The red cutouts with the pictures of the victims are made to create a certain feeling in the viewers’ minds.

“I had a couple of people who are like, ‘wow those things are creepy. I don’t really like looking at them,’” Chitteden said. “Good! That is the point. You should not be able to look at them and be like oh, well. It is designed to make looking at them uncomfortable.”
Safe Haven Advocate Kaitlynn Dolezal said that domestic violence is not only the physical abuse.

“There are so many forms of domestic violence that may or may not be understood. A lot of people see physical abuse and think it’s domestic violence, but it is also psychological abuse, financial abuse and emotional abuse,” Dolezal said. “Domestic violence is not about hurting or hitting someone. It is about power and control.”

Photo courtesy of the Safe Haven of Ashland
Cut outs of murdered women, men, and children due to domestic violence could be seen displayed on the campus quad.

Falling into an abusive relationship would be easy if red flags are ignored, Dolezal said.
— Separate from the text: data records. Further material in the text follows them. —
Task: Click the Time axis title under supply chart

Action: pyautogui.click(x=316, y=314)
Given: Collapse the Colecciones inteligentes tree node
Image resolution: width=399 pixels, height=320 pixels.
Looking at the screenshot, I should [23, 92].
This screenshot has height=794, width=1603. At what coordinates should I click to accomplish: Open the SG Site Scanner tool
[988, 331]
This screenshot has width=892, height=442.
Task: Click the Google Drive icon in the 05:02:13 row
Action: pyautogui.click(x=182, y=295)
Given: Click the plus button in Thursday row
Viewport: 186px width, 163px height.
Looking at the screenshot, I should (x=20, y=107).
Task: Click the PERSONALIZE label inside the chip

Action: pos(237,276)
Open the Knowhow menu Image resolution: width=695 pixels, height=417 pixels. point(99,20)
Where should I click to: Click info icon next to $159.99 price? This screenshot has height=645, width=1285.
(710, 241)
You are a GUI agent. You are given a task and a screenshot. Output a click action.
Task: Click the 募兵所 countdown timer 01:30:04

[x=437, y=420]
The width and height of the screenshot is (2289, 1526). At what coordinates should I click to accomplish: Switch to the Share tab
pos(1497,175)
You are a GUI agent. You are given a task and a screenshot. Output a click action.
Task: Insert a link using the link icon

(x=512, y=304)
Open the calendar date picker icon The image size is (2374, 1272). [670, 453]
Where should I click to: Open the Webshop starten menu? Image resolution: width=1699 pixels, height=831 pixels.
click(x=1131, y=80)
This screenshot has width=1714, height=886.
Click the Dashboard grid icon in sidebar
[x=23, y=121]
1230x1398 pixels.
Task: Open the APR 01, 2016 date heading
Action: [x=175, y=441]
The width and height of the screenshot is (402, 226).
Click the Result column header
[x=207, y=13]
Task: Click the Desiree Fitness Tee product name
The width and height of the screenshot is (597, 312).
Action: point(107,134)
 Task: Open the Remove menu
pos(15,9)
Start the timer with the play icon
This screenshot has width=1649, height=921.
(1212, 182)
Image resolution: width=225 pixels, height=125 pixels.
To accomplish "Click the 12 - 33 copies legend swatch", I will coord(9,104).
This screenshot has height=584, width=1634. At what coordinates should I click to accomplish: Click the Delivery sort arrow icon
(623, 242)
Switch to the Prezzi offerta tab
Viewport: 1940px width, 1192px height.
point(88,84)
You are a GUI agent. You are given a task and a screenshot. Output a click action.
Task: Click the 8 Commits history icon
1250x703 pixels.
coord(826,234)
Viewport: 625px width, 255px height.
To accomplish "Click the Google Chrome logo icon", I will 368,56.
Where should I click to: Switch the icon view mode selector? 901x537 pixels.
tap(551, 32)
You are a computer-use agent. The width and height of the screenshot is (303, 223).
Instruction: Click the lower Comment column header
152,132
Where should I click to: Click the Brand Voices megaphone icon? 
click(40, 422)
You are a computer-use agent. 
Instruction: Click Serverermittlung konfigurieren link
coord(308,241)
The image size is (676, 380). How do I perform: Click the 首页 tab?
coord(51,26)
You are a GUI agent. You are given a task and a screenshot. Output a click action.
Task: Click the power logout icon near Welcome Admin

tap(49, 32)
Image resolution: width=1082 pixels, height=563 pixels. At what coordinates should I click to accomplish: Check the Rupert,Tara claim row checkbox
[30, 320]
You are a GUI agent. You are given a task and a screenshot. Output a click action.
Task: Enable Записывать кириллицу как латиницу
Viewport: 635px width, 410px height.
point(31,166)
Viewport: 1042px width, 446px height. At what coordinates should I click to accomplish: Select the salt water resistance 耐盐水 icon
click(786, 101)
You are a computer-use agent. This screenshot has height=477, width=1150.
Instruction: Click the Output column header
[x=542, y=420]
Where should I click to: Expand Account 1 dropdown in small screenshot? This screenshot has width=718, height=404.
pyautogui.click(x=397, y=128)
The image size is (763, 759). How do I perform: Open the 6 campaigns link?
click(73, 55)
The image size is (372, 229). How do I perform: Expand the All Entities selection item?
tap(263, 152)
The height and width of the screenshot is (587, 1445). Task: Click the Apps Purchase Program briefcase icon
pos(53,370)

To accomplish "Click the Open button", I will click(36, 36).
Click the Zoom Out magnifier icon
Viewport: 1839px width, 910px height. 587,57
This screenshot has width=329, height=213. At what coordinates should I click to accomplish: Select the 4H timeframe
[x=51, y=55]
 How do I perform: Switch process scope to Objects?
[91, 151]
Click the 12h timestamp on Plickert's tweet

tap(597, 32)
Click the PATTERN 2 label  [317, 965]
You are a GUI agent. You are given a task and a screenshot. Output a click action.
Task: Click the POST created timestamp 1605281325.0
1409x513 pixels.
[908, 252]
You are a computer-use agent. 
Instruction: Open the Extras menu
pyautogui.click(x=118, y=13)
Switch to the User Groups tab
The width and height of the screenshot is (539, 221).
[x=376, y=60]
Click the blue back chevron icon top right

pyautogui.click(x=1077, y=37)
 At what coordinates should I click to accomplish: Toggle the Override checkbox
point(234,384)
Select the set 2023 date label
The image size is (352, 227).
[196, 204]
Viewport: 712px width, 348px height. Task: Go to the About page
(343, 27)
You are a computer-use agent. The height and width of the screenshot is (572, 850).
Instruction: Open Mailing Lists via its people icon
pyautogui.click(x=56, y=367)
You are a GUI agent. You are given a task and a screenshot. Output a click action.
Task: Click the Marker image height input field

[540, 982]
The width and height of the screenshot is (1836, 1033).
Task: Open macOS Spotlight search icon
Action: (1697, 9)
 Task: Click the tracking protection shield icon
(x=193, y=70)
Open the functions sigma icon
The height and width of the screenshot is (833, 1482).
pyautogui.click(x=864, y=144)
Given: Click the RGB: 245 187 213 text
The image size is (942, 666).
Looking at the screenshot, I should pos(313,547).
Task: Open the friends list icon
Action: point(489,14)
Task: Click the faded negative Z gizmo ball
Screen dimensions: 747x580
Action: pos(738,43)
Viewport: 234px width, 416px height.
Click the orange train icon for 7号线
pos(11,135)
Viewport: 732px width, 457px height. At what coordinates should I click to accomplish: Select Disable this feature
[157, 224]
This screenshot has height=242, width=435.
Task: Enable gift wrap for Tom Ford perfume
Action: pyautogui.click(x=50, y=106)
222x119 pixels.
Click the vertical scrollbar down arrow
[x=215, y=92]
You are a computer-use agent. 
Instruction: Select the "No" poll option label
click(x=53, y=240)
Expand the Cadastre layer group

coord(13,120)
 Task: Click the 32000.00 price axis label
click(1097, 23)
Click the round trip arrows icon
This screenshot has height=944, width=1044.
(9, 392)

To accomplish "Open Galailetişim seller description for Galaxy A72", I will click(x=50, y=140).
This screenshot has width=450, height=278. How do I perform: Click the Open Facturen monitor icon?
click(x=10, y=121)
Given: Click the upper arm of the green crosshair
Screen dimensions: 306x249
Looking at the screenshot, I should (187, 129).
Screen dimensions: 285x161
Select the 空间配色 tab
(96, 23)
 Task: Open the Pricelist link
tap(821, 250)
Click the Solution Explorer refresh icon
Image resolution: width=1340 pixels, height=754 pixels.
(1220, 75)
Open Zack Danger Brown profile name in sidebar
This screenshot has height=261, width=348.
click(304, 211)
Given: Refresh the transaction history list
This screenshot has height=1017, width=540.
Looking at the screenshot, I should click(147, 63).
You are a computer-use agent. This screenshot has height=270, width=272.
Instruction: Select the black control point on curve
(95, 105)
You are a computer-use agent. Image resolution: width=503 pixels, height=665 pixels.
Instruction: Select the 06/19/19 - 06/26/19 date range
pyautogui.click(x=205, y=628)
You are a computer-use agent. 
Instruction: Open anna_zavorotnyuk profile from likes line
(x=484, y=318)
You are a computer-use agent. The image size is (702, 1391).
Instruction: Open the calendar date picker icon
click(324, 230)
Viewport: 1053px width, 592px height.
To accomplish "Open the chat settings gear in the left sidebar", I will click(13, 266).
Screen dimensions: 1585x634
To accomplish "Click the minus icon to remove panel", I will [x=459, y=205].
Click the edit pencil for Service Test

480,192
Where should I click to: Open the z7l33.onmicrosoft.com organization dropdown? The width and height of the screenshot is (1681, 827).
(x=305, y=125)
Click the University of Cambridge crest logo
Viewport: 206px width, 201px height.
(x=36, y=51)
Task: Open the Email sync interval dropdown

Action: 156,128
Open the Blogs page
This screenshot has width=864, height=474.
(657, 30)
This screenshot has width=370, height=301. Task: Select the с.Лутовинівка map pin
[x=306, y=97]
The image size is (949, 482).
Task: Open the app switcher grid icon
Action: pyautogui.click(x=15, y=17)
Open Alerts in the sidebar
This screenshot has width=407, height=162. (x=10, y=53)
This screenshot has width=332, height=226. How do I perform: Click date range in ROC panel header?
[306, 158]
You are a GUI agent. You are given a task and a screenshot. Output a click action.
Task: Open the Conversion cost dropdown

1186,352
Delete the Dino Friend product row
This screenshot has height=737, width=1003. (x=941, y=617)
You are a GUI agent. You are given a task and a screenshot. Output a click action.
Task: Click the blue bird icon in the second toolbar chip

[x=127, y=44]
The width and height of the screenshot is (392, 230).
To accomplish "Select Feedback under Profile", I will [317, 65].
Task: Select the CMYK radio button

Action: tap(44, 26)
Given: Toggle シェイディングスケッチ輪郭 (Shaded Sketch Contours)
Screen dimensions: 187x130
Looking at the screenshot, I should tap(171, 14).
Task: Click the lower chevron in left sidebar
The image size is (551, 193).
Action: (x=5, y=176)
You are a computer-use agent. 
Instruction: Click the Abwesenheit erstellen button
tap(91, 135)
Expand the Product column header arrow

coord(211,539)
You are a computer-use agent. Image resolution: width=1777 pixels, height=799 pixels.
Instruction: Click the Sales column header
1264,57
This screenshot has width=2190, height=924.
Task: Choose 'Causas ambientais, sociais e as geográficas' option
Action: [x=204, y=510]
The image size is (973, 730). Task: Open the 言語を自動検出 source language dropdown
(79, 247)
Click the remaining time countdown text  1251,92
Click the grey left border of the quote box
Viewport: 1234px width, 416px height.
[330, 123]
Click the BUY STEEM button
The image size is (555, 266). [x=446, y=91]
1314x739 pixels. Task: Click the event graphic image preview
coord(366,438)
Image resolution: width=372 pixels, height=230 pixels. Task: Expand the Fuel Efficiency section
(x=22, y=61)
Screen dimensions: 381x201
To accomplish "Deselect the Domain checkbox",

“It is important to remember that it is not just individual red flags. It is usually a whole combination of multiple things that you can look for,” Safe Haven representative, Alison Webb, said. “Keep watching and keep your eyes open, and you might be able to spot a lot more things that do not seem exactly right, and you can open a conversation to see if there is a bigger problem.”

Getting out of abusive relationships can be hard and challenging for the abused ones. They feel their choices are limited, Webb said.

“The moment that someone knows, then it becomes something bigger and they fear their partner is going to find out, and then something else is going to happen, something more severe,” Webb said. “I often think survivors who are in a relationship and do not plan on leaving, do become really good at hiding things. It is important to keep in contact with friends that are in a relationship that you might think there is something going on.”

Some people try to hide that they are being abused or they are in a toxic relationship because they fear for their life. They are not in control with anything in the relationship and are in a weak place, Webb said. They think it is not a big deal and they get used to it.

“Sometimes, they love their partner, so they want the relationship to continue, but they just want the abuse to stop,” Webb said.

‘It’s On Us’ campaign encourages people to be more involved and act when they see something wrong or raise a red flag.

“I think the important thing is when you see something, say something,” Dolezal said.

If you see the signs of domestic abuse you can call Safe Haven’s 24-hour hotline at 419-289-8085 or you can stop by their offices and talk with a representative anytime.
Safe haven also offers shelter for people who are fleeing from violent relationships or unsafe situations and they have a therapist that can meet occupants in a community space. They also have support groups that meet on Monday nights.

Anyone who is facing any challenges such as violence, relationship violence or stalking, Safe Haven advocates on campus with offices in the Rhinehart building.